En primer lugar, don Martín sabía leer y escribir, habilidades de las que sorprendentemente no todos los preceptores podían alardear. En Madrid incontables oficios sufrían de intrusismo y la docencia no era una excepción. Decenas de sacacuartos abrían escuelas clandestinas y, a cambio de tarifas muy inferiores a las de las legales, ejercían en calidad de maestros… del engaño.
Así, en la clase de lectura elegían un libro y se aprestaban a leerlo en voz alta, pero, como algunos incluso ponían el libro del revés, pues ni eso distinguían, si, por ejemplo, la lección giraba en torno a la fábula de la cigarra y la hormiga, en vez de leer la fábula… fabulaban un cuento aproximado y al final soltaban una moraleja que incluso rimaba.
Aunque hormiga y cigarra
parezcan seres de chatarra,
no son cosa guarra,
sino hijos de Naturaleza bizarra
como vos o quien este cuento os narra.
Les debéis, pues, respeto
y nada de pisarles el esqueleto.
Conduciéndose cual espejo, cuando el maestro agarraba el manual, los alumnos lo colocaban en idéntica posición. Si quedaba a derechas, de guinda; si no, Dios proveería. Luego clavaban los ojos en el papel, adoptaban el gesto experto de quien bebe libros y se limitaban a repetir que hormiga y cigarra no eran «cosa guarra, sino hijos de Naturaleza bizarra».
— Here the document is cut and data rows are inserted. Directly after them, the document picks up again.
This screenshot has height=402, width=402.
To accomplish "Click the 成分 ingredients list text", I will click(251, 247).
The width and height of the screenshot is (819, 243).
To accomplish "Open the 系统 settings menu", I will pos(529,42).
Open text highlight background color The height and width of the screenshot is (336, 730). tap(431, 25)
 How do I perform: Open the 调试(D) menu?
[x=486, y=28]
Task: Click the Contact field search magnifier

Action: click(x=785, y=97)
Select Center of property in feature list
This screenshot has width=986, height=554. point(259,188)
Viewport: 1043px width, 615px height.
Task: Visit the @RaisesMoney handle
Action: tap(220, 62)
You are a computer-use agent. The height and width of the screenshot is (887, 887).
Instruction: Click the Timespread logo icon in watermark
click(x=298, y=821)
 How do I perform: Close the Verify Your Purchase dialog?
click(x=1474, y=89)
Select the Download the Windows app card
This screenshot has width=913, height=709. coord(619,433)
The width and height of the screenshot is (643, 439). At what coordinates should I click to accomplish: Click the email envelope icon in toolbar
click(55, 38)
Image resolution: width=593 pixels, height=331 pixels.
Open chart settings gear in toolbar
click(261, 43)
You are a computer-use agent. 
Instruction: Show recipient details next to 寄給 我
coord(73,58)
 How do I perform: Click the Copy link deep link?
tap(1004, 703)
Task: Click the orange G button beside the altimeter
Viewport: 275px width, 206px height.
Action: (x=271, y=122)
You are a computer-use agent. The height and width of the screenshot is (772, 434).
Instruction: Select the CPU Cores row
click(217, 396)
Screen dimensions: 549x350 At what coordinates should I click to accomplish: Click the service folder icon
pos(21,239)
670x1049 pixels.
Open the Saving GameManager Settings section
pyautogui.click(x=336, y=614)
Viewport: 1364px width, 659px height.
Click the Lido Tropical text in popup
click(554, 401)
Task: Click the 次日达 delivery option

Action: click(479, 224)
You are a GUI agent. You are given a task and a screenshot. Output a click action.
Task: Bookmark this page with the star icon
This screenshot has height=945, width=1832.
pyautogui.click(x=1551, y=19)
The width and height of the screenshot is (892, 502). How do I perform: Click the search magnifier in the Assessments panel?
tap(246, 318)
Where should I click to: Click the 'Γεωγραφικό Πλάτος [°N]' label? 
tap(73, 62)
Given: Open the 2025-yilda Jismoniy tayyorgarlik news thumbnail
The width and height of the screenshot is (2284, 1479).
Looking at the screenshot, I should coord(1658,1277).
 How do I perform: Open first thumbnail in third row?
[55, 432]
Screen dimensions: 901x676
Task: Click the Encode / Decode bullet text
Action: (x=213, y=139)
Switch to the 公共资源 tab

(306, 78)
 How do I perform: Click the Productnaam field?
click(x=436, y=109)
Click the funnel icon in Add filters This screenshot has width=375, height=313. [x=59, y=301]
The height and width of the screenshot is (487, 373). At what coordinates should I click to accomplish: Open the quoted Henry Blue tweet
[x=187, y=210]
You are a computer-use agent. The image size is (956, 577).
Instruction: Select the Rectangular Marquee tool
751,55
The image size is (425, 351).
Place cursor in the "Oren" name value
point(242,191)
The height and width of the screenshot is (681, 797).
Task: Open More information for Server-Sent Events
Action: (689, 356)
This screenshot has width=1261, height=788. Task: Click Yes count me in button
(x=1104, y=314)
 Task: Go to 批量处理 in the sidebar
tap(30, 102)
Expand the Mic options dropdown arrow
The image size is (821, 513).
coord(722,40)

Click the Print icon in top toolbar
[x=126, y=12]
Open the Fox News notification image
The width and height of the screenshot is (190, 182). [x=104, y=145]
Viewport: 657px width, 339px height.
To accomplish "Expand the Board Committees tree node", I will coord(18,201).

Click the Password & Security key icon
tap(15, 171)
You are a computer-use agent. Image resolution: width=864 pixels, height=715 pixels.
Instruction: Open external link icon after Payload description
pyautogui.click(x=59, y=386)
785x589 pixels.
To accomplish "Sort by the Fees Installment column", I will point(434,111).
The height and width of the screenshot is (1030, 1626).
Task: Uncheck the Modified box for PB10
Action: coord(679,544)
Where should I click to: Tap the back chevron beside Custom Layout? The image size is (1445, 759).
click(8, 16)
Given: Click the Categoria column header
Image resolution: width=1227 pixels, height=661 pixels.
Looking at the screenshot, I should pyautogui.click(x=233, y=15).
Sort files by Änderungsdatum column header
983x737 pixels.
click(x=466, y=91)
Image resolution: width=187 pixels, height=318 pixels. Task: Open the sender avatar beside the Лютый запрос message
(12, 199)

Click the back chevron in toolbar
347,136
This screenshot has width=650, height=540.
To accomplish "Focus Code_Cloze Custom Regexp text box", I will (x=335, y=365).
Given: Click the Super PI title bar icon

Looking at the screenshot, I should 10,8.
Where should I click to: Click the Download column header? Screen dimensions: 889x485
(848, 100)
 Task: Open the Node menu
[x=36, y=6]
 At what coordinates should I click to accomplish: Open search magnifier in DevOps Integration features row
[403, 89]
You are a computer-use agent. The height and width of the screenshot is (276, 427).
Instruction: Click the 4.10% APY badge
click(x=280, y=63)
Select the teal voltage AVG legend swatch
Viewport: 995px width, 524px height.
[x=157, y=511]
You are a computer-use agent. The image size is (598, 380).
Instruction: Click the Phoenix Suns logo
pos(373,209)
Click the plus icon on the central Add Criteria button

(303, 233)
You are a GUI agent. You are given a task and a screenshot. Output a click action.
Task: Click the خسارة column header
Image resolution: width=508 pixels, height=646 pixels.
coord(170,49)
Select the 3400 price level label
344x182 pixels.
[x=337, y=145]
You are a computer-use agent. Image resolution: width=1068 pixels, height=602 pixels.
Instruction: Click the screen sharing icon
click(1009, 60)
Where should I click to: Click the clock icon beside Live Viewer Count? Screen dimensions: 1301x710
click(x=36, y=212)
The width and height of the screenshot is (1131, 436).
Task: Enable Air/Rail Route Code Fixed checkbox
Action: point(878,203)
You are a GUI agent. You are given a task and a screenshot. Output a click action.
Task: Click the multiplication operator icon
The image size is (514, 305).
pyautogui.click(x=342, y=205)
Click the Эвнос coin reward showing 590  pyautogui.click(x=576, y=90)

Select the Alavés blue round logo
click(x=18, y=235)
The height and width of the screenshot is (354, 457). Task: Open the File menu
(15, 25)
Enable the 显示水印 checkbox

Aunque a ninguno se le escapaba el embuste, ni se les ocurría cuestionarlo. Se arriesgaban a una sesión de fustazos y semejante envite debía esquinarse en lo posible. En casa tampoco convenía hablar porque los padres siempre defendían al maestro y, después de defenderle, invariablemente sacaban la mano a pasear, contingencia borrascosa en grado superlativo. En consecuencia, la sensatez aconsejaba ver, imitar y callar. Mejor burro vivo que sabio muerto.
Huelga decir que los zagales concluían el año vivos y muy burros. Ni recitaban el abecedario ni la tabla de multiplicar. Eso sí; tenían claro que a cigarras y hormigas, ni tocarlas.
Despachado el período lectivo con tan funestos resultados, el timador se apresuraba a convocar a los desconcertados progenitores y, luego de acompañarlos en el sentimiento por la genuina estupidez de su vástago, respiraba hondo en actitud de férrea perseverancia.
—La fortuna os sonríe, mis queridos amigos —declaraba en el colmo del descaro—. Habéis hallado al único pedagogo dispuesto a intentarlo de nuevo. Concededme una prórroga y transformaré al mozo en un Lope de Vega. No obstante, tratándose de una tarea peliaguda que ningún otro asumiría, el honor me fuerza a incrementar una miaja el precio. A mi entender, el profesional competente se valora ante la gente y servidor es un profesional harto competente.